- _Data extracts_
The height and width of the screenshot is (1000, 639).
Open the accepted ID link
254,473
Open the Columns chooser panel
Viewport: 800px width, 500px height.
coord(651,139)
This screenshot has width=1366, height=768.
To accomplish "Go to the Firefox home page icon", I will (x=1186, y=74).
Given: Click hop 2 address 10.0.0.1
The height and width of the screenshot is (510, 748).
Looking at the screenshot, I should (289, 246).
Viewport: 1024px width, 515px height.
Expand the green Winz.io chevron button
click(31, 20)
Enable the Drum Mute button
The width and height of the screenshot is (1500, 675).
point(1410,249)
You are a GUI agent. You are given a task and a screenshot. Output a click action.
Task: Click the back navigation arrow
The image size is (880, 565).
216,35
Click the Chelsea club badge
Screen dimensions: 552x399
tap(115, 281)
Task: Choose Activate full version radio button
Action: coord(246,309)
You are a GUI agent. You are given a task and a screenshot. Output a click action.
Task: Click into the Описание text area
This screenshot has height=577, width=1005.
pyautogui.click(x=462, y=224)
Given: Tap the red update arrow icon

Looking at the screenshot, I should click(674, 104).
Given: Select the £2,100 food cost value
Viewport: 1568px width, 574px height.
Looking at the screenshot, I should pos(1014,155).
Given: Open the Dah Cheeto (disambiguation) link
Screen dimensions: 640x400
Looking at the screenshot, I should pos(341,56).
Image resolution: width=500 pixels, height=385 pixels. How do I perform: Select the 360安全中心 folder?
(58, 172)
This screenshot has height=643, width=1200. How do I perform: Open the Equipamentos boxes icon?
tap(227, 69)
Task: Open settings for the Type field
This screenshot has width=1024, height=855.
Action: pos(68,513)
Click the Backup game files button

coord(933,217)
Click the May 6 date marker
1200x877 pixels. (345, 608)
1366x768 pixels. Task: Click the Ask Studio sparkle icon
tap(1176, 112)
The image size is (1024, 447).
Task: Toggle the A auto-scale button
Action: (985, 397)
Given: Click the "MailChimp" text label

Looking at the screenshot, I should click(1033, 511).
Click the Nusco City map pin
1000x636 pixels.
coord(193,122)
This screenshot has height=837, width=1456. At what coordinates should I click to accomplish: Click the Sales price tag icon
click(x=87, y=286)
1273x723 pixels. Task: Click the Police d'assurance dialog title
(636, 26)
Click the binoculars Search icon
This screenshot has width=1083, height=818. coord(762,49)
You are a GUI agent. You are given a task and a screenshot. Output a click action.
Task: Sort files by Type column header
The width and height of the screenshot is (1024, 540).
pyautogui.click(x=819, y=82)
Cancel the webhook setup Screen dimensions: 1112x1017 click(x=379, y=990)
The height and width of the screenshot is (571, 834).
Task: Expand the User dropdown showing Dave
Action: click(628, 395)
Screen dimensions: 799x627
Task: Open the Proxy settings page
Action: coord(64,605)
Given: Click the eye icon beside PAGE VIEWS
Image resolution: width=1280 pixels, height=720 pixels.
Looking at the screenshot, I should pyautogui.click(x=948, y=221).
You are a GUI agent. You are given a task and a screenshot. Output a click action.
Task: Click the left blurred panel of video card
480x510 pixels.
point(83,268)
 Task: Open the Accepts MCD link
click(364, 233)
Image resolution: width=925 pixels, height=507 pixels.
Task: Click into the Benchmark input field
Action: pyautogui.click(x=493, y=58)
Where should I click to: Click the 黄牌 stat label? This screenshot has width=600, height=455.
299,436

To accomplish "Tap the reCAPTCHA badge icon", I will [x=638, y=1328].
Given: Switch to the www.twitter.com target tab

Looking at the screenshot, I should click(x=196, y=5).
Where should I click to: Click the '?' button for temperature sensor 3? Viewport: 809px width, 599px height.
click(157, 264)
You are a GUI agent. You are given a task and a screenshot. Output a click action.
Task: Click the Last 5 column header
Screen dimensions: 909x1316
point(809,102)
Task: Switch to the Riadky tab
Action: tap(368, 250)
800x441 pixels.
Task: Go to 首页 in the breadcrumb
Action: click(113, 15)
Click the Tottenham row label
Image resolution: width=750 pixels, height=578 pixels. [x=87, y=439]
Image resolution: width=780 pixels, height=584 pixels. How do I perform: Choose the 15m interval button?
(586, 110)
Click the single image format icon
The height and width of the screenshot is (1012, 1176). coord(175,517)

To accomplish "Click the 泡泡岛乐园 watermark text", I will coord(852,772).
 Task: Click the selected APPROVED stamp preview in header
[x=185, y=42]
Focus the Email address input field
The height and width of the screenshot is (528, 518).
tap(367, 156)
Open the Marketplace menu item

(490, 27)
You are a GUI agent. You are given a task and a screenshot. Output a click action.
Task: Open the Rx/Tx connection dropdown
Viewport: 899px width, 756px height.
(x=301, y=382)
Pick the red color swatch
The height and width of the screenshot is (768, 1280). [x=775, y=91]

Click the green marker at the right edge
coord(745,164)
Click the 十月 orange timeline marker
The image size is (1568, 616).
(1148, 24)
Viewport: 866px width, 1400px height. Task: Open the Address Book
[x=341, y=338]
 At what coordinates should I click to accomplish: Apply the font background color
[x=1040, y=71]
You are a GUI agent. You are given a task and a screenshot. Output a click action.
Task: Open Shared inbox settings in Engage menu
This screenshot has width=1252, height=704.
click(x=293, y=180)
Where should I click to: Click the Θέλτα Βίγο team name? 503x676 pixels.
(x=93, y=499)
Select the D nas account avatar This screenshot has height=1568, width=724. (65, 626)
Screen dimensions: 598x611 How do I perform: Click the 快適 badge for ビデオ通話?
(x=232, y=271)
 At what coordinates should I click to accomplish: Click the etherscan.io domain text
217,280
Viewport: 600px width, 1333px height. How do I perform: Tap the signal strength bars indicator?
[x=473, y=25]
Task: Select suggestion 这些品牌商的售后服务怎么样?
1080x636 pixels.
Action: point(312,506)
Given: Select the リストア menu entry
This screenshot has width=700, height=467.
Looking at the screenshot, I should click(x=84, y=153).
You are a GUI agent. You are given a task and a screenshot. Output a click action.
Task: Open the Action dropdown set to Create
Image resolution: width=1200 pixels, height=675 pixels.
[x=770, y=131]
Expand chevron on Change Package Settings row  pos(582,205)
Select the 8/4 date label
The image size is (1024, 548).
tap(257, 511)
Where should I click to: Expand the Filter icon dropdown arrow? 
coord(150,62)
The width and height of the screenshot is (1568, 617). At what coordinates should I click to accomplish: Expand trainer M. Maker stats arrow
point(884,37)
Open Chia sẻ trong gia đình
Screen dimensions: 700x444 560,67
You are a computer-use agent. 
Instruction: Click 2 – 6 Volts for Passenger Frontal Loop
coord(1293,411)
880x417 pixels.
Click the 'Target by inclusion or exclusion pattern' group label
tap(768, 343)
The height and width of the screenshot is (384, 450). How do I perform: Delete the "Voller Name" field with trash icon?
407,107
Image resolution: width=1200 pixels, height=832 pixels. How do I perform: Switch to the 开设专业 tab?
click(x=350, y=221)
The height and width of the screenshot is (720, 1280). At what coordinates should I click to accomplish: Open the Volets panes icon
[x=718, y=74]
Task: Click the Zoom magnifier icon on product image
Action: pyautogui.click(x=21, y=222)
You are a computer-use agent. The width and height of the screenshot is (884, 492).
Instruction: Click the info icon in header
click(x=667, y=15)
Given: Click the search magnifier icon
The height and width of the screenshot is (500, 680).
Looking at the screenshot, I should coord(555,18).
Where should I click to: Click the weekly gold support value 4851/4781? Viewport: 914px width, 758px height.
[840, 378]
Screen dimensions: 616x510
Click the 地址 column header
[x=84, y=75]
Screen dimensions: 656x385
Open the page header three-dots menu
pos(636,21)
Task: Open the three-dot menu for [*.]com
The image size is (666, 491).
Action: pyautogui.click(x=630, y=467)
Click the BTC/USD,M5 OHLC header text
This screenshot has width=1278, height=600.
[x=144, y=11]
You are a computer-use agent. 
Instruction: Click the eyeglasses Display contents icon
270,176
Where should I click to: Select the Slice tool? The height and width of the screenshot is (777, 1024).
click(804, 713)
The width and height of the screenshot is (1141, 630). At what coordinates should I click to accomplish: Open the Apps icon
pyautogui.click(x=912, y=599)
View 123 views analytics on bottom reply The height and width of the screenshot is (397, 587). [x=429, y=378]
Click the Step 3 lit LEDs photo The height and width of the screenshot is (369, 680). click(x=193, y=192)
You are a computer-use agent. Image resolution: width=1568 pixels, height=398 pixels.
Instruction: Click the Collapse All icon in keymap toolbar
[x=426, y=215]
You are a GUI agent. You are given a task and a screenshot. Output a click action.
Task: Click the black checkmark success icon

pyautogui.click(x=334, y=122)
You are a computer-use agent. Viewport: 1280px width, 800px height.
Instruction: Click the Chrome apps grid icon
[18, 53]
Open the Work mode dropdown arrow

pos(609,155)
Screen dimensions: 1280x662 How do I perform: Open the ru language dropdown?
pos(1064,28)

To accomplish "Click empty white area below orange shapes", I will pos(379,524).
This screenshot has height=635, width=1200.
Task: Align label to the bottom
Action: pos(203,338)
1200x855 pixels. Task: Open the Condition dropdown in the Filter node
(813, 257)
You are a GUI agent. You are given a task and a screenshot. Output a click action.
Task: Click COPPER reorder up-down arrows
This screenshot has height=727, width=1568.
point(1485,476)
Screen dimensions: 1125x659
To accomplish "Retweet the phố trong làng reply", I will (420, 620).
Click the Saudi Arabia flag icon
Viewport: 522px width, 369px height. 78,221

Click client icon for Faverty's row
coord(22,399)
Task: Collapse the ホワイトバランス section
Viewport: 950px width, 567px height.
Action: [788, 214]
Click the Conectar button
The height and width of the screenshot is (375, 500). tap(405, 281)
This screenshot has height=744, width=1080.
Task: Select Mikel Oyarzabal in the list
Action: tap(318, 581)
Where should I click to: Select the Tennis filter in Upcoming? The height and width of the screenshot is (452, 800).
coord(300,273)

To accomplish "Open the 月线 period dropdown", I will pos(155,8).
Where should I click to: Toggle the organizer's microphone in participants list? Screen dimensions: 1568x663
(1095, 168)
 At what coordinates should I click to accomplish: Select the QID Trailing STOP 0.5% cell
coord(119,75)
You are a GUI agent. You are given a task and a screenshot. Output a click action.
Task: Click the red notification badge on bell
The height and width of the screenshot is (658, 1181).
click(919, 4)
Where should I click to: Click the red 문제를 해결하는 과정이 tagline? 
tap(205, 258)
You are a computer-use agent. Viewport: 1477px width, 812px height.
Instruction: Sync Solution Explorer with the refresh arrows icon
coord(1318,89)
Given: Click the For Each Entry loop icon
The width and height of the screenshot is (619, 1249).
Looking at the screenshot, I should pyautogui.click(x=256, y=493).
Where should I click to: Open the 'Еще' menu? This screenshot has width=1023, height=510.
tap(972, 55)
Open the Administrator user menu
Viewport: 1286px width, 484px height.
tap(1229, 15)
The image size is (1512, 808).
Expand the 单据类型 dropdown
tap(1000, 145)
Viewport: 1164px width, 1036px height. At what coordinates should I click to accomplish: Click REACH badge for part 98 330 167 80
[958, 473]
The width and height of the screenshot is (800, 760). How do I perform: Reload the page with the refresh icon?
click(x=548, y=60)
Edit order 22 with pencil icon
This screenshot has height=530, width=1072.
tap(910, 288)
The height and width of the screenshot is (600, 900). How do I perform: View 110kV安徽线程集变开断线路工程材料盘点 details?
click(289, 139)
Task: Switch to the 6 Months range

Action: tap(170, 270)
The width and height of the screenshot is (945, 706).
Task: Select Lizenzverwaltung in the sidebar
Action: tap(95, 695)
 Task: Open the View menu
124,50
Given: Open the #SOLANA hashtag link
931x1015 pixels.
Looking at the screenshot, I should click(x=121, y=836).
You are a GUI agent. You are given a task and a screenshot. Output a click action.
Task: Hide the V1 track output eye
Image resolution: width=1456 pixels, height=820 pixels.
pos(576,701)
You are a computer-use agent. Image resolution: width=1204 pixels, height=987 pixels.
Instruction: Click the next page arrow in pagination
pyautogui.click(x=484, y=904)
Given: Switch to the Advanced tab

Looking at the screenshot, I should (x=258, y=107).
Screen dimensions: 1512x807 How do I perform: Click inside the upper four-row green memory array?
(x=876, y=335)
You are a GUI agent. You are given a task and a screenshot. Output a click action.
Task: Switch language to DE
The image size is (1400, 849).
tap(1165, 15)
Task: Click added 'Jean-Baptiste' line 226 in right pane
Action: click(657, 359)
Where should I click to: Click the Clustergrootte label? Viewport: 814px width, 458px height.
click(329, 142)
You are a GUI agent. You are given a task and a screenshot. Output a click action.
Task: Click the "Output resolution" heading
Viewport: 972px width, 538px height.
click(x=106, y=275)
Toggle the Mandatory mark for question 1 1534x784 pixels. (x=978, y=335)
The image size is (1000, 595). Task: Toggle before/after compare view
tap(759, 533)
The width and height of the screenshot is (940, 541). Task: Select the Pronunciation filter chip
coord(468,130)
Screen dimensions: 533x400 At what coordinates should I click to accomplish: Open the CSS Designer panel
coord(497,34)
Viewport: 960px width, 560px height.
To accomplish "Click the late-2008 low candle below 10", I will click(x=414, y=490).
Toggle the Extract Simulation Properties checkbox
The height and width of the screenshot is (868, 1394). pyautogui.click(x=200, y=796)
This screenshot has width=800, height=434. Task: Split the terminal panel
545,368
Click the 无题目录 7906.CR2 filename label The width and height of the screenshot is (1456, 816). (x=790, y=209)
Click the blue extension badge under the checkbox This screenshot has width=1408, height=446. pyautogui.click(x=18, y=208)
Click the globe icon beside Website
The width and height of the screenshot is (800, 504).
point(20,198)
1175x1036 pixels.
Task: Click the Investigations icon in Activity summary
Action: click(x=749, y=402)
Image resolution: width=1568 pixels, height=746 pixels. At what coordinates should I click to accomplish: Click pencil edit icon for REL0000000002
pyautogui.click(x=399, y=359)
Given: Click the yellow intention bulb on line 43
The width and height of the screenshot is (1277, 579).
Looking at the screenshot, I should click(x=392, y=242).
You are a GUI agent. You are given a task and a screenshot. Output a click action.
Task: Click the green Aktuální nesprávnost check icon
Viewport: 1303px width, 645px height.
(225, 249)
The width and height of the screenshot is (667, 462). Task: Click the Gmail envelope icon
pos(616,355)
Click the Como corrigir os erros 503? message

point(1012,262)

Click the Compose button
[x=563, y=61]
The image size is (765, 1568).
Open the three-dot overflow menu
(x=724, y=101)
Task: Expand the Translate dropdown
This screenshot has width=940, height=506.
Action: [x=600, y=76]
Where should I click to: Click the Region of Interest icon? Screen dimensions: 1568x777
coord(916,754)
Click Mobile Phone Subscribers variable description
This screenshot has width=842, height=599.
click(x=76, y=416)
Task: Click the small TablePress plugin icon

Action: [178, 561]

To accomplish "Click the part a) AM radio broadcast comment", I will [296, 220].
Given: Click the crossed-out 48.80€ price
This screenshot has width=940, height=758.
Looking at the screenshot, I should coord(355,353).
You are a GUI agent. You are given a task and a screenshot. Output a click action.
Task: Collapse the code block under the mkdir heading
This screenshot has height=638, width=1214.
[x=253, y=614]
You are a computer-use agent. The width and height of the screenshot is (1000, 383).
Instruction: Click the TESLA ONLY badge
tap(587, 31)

- _What to do_
Wherever a line above includes the string "reply", count it; give only the final tally.

- _Answer box_
2